_What the exercise asks_: Arrange the stretch of material from the line containing "Click the 必須" through the line containing "tap(350, 223)" as a Markdown table, leaving out blank lines. Use two columns: "Row" for the row number and "Line" for the line itself.

(Pointing records for text and elements)
((
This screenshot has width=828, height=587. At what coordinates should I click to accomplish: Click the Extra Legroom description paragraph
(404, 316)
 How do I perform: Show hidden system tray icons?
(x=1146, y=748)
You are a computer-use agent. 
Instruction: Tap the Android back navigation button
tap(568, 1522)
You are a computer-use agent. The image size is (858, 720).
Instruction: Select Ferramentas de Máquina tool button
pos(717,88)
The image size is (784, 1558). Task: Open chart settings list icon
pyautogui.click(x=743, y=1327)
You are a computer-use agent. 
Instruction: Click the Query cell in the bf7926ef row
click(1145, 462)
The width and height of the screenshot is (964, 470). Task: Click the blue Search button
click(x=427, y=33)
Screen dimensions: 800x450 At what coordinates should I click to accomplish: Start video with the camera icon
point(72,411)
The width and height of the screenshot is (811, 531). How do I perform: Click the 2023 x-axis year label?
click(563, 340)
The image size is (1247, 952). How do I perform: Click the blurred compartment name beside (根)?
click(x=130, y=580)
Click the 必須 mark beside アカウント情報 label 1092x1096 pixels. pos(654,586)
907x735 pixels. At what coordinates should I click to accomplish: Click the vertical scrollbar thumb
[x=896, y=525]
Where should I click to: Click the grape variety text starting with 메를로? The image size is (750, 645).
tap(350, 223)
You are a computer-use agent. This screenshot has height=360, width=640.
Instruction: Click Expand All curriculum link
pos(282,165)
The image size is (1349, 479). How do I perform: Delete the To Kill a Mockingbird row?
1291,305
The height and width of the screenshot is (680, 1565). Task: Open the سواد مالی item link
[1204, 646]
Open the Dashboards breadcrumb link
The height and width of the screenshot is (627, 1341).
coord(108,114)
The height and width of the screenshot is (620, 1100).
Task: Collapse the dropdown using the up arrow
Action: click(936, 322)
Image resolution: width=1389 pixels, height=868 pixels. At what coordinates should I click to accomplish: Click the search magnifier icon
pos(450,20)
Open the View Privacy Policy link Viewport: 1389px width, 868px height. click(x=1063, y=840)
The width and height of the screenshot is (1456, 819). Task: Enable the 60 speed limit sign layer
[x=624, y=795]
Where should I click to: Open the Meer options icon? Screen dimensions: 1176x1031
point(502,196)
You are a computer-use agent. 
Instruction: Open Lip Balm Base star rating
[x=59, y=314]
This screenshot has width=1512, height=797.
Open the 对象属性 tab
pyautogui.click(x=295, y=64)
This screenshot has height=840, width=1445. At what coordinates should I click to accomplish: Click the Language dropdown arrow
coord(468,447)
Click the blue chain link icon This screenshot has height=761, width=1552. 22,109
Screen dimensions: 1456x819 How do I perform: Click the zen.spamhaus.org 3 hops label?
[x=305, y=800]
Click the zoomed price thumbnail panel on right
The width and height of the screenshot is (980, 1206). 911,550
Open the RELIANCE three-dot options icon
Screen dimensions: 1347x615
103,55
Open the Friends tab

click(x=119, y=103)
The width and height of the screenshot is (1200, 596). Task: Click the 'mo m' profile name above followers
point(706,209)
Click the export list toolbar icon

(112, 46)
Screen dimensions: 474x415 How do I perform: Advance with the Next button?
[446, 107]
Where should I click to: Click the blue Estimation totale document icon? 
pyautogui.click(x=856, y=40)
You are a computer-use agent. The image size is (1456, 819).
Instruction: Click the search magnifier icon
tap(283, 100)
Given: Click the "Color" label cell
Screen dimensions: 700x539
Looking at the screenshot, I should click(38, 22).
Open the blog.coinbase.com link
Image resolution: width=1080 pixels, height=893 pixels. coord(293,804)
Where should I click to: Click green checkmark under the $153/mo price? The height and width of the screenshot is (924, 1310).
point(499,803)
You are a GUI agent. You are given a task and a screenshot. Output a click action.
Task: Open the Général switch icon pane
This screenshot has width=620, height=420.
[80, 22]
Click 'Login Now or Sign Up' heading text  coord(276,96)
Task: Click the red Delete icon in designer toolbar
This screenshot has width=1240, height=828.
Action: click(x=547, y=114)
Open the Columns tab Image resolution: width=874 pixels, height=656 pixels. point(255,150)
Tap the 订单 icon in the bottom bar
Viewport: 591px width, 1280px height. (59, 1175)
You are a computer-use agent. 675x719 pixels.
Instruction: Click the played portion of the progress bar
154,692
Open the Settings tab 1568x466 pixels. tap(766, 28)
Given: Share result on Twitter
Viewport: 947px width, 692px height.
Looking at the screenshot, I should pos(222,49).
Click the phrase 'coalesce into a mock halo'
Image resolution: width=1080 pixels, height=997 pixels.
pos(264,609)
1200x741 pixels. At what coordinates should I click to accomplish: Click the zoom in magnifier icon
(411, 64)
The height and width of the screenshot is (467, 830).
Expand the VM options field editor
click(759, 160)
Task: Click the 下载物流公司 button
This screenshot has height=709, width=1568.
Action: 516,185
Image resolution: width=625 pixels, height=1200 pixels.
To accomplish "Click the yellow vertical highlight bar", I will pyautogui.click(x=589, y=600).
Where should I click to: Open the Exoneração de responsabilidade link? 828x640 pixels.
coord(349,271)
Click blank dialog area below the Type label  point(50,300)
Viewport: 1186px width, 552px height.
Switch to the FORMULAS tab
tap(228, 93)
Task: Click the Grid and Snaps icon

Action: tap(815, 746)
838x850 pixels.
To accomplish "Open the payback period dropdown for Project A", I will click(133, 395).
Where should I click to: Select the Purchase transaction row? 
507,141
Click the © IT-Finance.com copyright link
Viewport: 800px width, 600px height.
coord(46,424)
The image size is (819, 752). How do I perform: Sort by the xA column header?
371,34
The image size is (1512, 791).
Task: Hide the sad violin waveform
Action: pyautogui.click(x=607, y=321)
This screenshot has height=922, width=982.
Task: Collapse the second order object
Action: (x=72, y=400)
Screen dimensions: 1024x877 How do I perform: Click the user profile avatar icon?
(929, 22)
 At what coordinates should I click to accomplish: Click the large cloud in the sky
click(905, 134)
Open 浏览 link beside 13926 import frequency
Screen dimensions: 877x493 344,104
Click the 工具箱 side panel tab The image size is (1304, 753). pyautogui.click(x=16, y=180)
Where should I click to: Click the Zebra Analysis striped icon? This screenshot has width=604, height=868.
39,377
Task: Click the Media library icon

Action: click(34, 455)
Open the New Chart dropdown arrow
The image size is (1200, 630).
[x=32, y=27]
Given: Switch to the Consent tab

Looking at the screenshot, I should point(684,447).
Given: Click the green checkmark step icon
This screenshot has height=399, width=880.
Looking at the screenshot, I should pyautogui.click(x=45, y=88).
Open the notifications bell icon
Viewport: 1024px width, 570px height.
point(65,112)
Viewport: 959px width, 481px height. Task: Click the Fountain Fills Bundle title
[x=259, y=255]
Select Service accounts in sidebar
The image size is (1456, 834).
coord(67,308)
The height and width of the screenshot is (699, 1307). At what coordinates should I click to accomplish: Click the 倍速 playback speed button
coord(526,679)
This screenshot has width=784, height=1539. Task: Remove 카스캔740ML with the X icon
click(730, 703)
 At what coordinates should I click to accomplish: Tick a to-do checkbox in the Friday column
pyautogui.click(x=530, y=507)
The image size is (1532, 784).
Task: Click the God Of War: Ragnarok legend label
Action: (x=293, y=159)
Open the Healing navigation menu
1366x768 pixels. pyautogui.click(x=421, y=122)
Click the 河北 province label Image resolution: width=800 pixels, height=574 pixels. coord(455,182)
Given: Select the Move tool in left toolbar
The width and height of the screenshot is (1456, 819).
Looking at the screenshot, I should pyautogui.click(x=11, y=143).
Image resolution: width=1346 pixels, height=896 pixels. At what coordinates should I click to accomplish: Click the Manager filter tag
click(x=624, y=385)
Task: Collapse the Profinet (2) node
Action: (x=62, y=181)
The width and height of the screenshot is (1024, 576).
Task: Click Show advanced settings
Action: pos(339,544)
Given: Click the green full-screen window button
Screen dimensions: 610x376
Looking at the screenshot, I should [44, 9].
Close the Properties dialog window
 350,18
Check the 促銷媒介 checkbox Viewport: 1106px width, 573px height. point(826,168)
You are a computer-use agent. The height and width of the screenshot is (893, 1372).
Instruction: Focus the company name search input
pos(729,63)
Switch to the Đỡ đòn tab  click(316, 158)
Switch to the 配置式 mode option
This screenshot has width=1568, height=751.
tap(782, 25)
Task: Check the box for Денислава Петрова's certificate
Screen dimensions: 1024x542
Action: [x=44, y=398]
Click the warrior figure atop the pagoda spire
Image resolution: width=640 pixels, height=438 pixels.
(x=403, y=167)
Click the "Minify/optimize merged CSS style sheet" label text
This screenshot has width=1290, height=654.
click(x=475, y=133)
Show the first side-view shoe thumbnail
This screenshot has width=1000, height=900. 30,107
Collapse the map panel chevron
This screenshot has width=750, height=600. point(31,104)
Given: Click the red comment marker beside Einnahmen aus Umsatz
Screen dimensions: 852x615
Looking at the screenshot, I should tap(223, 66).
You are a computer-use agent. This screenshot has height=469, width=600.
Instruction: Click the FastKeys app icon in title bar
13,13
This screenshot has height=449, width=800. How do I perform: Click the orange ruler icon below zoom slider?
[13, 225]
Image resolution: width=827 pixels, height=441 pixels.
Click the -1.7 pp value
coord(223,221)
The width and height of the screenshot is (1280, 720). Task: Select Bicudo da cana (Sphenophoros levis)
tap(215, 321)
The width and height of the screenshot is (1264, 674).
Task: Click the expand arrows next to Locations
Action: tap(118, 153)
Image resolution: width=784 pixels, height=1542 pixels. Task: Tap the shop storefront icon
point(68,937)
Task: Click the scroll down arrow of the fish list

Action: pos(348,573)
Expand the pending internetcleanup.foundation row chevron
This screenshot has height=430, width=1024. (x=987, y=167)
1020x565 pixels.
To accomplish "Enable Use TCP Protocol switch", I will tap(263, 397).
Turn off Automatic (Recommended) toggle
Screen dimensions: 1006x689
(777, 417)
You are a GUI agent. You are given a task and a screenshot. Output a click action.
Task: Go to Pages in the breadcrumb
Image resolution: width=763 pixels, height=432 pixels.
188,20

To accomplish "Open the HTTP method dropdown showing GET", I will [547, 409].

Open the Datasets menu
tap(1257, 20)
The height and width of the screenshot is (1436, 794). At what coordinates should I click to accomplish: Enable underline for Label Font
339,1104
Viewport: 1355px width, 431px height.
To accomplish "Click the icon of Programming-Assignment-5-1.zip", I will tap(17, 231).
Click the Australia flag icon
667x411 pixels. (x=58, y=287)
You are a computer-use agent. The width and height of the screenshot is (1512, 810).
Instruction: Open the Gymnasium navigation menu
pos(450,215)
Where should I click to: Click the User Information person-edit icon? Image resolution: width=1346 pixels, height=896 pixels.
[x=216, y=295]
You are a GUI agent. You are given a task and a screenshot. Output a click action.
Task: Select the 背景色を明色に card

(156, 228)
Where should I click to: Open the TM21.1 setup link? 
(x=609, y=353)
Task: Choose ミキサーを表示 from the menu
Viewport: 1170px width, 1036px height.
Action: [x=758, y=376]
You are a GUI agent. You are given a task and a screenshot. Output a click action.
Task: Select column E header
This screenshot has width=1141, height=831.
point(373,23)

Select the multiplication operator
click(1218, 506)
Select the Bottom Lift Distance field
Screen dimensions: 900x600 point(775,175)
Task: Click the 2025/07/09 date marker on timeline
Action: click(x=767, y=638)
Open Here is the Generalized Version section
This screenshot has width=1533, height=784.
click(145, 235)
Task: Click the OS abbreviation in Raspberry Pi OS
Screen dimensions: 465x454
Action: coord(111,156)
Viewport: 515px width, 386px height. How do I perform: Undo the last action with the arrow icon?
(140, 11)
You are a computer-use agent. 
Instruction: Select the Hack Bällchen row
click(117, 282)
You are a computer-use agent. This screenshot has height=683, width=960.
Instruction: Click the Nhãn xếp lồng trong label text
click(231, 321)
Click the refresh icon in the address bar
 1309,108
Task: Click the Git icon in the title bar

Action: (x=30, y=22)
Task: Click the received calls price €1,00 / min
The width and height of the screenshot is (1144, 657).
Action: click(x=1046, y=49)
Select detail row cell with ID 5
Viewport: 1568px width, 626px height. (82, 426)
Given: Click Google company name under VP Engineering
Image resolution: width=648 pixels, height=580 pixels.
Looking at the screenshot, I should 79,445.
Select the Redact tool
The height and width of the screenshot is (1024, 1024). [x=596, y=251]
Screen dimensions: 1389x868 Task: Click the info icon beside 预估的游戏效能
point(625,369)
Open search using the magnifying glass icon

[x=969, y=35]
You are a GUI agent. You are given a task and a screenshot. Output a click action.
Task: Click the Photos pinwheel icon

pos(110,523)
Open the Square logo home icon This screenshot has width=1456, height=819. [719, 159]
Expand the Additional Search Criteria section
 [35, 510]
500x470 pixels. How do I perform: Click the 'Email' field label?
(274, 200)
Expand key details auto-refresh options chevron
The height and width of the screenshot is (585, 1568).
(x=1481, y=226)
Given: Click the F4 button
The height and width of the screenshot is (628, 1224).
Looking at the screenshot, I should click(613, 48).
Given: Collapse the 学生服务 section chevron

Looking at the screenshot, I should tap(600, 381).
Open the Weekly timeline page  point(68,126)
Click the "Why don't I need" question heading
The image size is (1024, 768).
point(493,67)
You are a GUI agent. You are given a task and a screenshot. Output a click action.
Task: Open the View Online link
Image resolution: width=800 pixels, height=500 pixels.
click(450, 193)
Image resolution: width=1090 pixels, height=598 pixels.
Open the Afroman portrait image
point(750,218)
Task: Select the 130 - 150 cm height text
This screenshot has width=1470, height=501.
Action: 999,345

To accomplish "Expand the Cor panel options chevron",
))
_Exercise answer_:
| Row | Line |
|---|---|
| 1 | Click the 必須 mark beside アカウント情報 label 1092x1096 pixels. pos(654,586) |
| 2 | 907x735 pixels. At what coordinates should I click to accomplish: Click the vertical scrollbar thumb |
| 3 | [x=896, y=525] |
| 4 | Where should I click to: Click the grape variety text starting with 메를로? The image size is (750, 645). |
| 5 | tap(350, 223) |